### [Stated task]
Recast the items from the line containing "Open the Features menu item" up to and including the line containing "Click the help" as a Markdown table with two columns: Row, holding a running number, and Line, holding the text of each line. Leave out any blank lines.

┌─ Materials provided

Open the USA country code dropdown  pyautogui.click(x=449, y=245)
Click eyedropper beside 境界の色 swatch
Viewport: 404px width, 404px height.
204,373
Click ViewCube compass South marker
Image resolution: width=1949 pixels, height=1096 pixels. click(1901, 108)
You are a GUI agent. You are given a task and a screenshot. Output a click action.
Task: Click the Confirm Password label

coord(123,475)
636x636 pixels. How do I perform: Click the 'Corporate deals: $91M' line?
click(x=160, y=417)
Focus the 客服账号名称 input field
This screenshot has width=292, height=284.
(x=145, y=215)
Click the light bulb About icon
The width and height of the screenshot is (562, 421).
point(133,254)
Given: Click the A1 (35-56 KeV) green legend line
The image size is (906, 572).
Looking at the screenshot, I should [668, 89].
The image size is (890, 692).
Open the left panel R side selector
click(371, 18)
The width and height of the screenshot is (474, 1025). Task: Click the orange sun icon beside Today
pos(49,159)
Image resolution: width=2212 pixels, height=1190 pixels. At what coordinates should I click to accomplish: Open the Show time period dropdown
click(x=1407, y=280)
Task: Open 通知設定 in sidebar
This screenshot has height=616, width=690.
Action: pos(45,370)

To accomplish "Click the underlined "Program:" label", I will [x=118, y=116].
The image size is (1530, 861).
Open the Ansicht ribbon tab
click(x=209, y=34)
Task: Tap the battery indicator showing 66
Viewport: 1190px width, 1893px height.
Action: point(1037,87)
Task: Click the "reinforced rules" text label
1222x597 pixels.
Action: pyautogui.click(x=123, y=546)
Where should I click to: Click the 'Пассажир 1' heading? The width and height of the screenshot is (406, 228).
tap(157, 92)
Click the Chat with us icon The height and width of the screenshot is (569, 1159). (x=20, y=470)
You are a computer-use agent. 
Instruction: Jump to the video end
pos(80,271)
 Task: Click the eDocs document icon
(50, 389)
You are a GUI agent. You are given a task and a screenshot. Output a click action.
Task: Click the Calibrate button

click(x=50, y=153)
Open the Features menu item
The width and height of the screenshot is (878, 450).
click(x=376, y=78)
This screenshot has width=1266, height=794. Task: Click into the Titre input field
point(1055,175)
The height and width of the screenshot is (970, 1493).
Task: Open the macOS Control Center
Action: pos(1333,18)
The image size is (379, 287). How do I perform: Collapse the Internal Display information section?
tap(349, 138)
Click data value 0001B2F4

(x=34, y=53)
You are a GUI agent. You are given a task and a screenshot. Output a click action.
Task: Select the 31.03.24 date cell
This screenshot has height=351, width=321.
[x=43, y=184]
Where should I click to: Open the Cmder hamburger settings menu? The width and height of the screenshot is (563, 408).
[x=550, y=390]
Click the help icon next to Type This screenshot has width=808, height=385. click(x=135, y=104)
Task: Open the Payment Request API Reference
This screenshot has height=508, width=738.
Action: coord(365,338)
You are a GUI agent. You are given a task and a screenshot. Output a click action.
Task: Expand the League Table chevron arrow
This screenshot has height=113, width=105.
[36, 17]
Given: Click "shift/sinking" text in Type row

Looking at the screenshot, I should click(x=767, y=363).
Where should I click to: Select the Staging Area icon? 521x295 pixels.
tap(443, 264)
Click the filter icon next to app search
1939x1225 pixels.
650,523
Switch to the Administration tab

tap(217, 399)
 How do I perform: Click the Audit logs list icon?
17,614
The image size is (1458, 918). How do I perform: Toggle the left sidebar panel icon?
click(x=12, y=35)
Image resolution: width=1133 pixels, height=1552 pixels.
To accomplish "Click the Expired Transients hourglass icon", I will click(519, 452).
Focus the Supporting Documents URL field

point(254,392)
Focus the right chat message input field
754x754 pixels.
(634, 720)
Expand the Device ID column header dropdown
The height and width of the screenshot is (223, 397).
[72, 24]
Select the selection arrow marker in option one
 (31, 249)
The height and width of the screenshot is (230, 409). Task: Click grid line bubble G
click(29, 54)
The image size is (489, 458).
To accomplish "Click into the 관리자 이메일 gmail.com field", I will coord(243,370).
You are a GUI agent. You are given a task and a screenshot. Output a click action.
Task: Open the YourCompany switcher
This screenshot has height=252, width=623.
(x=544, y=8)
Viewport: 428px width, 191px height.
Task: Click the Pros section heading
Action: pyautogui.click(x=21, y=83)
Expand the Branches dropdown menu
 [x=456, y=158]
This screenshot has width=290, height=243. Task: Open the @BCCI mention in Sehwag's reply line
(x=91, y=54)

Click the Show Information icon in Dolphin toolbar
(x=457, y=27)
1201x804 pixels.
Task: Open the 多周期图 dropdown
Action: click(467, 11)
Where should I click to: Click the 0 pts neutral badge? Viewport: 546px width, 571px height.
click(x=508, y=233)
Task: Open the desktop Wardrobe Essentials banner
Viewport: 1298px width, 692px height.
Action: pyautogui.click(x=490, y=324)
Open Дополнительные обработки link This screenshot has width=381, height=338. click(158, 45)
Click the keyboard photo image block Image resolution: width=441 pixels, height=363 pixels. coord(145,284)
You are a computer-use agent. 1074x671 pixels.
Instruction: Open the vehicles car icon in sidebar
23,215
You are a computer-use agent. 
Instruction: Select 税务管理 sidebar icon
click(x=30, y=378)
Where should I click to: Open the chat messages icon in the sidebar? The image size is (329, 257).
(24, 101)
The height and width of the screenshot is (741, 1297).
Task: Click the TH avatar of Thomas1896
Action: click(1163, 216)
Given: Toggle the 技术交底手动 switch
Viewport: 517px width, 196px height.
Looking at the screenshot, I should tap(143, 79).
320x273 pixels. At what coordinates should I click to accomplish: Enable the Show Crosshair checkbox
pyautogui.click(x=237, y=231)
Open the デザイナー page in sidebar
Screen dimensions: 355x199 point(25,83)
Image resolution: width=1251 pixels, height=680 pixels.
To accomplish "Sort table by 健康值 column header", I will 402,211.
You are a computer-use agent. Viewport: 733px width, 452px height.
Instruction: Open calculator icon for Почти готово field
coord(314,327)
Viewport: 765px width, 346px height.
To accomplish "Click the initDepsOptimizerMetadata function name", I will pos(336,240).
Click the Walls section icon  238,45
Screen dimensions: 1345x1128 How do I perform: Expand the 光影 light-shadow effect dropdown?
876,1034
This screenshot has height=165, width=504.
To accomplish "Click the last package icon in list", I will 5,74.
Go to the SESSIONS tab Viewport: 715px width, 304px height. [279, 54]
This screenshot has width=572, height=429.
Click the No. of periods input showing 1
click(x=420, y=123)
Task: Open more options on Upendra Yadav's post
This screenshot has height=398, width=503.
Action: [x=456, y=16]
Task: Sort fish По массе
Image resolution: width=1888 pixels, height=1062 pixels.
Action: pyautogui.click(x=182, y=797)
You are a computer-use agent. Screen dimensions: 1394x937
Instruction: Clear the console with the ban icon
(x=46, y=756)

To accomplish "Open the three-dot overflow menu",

└─

### [Response to the task]
| Row | Line |
|---|---|
| 1 | Open the Features menu item |
| 2 | The width and height of the screenshot is (878, 450). |
| 3 | click(x=376, y=78) |
| 4 | This screenshot has width=1266, height=794. Task: Click into the Titre input field |
| 5 | point(1055,175) |
| 6 | The height and width of the screenshot is (970, 1493). |
| 7 | Task: Open the macOS Control Center |
| 8 | Action: pos(1333,18) |
| 9 | The image size is (379, 287). How do I perform: Collapse the Internal Display information section? |
| 10 | tap(349, 138) |
| 11 | Click data value 0001B2F4 |
| 12 | (x=34, y=53) |
| 13 | You are a GUI agent. You are given a task and a screenshot. Output a click action. |
| 14 | Task: Select the 31.03.24 date cell |
| 15 | This screenshot has height=351, width=321. |
| 16 | [x=43, y=184] |
| 17 | Where should I click to: Open the Cmder hamburger settings menu? The width and height of the screenshot is (563, 408). |
| 18 | [x=550, y=390] |
| 19 | Click the help icon next to Type This screenshot has width=808, height=385. click(x=135, y=104) |